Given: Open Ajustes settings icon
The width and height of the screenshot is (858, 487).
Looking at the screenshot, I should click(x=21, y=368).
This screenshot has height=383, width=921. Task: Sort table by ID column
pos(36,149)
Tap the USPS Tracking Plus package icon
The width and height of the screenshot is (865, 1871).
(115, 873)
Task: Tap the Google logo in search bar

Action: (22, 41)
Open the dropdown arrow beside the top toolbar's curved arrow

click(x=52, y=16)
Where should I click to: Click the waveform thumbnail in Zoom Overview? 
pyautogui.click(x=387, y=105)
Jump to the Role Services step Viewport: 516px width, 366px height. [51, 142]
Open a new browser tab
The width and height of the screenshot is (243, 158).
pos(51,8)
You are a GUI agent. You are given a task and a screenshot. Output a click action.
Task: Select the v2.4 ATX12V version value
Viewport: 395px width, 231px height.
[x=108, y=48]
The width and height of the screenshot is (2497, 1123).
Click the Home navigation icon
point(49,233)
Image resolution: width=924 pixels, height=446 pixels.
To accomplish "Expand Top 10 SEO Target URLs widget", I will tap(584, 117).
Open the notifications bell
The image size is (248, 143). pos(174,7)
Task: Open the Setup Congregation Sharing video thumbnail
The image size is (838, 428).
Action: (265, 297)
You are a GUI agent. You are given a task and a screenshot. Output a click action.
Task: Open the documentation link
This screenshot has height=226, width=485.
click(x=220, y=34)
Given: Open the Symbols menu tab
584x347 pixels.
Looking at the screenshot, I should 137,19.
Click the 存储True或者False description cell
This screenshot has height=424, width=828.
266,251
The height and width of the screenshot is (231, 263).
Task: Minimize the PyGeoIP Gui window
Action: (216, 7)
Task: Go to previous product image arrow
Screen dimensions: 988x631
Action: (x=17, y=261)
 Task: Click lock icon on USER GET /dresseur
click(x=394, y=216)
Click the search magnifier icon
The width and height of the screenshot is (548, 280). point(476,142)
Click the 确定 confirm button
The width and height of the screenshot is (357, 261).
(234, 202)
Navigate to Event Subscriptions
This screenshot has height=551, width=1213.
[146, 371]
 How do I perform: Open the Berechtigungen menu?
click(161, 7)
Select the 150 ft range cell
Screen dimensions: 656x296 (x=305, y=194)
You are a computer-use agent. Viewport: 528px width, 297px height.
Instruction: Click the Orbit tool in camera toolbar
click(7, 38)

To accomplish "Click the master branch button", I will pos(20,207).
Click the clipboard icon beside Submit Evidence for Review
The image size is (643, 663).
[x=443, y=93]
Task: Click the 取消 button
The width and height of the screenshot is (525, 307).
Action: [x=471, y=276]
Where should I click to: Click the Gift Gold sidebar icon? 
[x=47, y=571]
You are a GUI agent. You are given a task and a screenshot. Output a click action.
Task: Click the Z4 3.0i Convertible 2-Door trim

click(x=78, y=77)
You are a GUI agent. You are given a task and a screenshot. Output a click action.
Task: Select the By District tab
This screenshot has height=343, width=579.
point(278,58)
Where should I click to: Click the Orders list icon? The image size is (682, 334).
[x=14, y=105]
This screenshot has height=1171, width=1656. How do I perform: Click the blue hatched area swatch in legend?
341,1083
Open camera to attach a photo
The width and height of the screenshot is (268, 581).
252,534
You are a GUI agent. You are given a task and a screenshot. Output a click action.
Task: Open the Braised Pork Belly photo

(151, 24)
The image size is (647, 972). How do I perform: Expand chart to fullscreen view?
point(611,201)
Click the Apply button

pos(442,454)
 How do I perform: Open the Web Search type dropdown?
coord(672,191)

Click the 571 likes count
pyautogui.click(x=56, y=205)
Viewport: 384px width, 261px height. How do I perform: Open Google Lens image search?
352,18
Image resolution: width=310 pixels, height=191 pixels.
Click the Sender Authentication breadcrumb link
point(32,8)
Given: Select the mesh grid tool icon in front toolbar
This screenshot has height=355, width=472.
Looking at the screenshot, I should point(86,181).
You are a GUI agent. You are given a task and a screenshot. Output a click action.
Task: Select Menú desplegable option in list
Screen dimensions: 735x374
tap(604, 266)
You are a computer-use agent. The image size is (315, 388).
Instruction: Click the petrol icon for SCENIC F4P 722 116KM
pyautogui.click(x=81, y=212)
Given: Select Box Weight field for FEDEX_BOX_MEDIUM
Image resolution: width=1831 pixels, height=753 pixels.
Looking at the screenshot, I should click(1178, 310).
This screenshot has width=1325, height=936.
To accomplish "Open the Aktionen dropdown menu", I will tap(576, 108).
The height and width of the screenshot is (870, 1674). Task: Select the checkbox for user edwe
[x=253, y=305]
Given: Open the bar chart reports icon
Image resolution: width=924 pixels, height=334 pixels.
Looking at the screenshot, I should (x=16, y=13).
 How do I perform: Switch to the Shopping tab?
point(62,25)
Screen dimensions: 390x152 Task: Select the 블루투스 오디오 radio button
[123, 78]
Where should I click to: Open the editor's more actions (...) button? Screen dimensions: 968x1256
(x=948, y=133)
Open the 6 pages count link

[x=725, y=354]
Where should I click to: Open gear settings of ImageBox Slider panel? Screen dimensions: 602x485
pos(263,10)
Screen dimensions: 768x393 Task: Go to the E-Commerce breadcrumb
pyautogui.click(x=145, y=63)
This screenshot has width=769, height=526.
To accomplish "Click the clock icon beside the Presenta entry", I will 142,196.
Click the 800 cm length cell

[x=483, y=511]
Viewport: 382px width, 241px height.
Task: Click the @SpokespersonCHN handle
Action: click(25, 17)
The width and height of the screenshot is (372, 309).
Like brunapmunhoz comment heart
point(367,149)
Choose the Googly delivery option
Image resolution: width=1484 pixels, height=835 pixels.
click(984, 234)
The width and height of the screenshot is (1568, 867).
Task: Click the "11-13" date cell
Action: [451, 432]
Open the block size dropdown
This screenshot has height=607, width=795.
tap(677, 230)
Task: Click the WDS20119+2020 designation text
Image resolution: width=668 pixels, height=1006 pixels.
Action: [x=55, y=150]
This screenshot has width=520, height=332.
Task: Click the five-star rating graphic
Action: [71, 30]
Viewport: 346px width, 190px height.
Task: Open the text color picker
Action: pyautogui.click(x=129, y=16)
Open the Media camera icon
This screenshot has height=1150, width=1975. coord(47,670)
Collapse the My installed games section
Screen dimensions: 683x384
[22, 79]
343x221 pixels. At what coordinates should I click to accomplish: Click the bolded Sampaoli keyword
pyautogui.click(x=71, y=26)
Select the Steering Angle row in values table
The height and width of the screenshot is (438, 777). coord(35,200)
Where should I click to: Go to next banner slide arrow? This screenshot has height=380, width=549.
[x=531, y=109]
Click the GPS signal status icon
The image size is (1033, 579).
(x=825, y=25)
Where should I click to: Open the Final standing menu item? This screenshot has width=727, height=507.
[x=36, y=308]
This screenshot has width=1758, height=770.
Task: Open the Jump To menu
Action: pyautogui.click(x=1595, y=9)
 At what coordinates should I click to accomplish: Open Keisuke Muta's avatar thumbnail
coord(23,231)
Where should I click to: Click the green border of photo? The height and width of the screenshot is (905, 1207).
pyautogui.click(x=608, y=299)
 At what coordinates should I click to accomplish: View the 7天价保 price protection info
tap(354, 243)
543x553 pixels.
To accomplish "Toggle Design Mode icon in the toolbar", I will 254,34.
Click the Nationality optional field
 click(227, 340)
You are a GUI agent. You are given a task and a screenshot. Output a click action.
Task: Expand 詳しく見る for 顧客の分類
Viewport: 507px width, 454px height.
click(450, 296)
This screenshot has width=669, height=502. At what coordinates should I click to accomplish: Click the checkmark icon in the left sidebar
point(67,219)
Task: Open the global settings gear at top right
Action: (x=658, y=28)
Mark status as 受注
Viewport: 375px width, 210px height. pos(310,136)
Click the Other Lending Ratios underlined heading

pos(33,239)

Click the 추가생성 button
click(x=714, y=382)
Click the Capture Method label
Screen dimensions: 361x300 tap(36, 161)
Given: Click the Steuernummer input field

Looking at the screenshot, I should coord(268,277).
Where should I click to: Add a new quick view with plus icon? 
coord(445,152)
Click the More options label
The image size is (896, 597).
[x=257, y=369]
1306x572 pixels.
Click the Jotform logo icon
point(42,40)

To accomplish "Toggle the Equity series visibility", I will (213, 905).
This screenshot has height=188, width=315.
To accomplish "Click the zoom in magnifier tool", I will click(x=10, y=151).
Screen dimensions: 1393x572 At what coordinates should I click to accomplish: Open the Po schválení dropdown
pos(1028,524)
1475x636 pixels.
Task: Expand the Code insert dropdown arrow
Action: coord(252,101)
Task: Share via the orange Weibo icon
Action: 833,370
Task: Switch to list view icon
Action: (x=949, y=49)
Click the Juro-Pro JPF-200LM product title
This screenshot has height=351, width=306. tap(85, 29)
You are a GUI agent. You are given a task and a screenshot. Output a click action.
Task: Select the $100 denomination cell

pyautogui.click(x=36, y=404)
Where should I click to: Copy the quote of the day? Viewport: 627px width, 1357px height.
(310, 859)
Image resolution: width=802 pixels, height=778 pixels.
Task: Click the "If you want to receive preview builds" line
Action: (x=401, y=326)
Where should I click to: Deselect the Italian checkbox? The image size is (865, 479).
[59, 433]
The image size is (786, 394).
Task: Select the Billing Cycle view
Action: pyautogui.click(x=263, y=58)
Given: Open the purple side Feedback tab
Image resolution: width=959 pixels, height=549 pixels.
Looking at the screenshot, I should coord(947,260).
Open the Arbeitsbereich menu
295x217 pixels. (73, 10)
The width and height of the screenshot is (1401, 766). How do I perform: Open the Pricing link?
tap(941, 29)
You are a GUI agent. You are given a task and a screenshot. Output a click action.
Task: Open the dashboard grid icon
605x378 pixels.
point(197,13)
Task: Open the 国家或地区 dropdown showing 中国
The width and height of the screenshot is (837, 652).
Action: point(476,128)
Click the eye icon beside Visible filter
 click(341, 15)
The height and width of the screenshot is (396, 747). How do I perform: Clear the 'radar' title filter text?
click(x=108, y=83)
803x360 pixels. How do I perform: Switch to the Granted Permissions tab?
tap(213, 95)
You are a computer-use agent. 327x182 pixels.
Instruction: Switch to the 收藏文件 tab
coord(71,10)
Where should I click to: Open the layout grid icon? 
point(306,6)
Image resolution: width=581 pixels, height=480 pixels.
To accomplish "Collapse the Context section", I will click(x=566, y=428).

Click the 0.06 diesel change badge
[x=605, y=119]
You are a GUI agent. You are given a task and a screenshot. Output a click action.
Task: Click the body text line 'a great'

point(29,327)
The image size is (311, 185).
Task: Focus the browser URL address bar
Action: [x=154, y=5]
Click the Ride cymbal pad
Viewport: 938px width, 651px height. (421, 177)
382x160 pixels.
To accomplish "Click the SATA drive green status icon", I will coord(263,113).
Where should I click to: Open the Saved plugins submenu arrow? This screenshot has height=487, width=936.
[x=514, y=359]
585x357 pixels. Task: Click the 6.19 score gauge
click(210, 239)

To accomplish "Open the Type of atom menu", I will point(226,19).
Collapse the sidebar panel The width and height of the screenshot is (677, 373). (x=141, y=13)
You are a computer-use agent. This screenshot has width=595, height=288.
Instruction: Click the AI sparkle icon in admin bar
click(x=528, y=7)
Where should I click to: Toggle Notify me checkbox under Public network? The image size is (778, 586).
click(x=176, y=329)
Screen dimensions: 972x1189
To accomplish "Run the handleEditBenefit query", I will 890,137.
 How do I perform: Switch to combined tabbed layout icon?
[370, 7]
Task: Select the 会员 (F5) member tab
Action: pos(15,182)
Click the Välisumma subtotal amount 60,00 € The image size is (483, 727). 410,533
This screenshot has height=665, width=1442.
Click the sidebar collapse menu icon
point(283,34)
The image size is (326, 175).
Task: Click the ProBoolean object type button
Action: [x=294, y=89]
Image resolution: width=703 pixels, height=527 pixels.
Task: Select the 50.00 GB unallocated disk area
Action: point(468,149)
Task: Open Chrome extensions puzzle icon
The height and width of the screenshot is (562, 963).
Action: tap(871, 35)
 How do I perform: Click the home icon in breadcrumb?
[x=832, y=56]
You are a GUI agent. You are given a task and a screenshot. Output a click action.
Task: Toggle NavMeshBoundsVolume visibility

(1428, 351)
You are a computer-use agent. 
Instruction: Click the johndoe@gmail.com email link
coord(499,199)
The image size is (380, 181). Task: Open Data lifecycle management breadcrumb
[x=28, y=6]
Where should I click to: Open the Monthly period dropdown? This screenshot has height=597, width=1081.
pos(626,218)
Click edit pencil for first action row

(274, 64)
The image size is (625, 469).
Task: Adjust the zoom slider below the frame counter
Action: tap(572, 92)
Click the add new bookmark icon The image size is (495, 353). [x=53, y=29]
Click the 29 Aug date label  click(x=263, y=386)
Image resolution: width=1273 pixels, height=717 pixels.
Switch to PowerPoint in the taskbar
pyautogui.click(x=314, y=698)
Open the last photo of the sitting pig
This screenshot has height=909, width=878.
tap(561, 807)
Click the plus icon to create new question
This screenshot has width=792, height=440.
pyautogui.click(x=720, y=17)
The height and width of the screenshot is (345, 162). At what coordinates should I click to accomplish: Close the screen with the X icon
• • • • •
- _INSTRUCTIONS TO FOLLOW_
Put each line of the data, starting with the line containing "You are a computer-use agent. The" and going on through the line containing "pyautogui.click(x=81, y=212)", into a JSON list of strings, one string per line, leaving out any blank lines.

- _ANSWER TO THE TASK_
[
  "You are a computer-use agent. The image size is (315, 388).",
  "Instruction: Click the petrol icon for SCENIC F4P 722 116KM",
  "pyautogui.click(x=81, y=212)"
]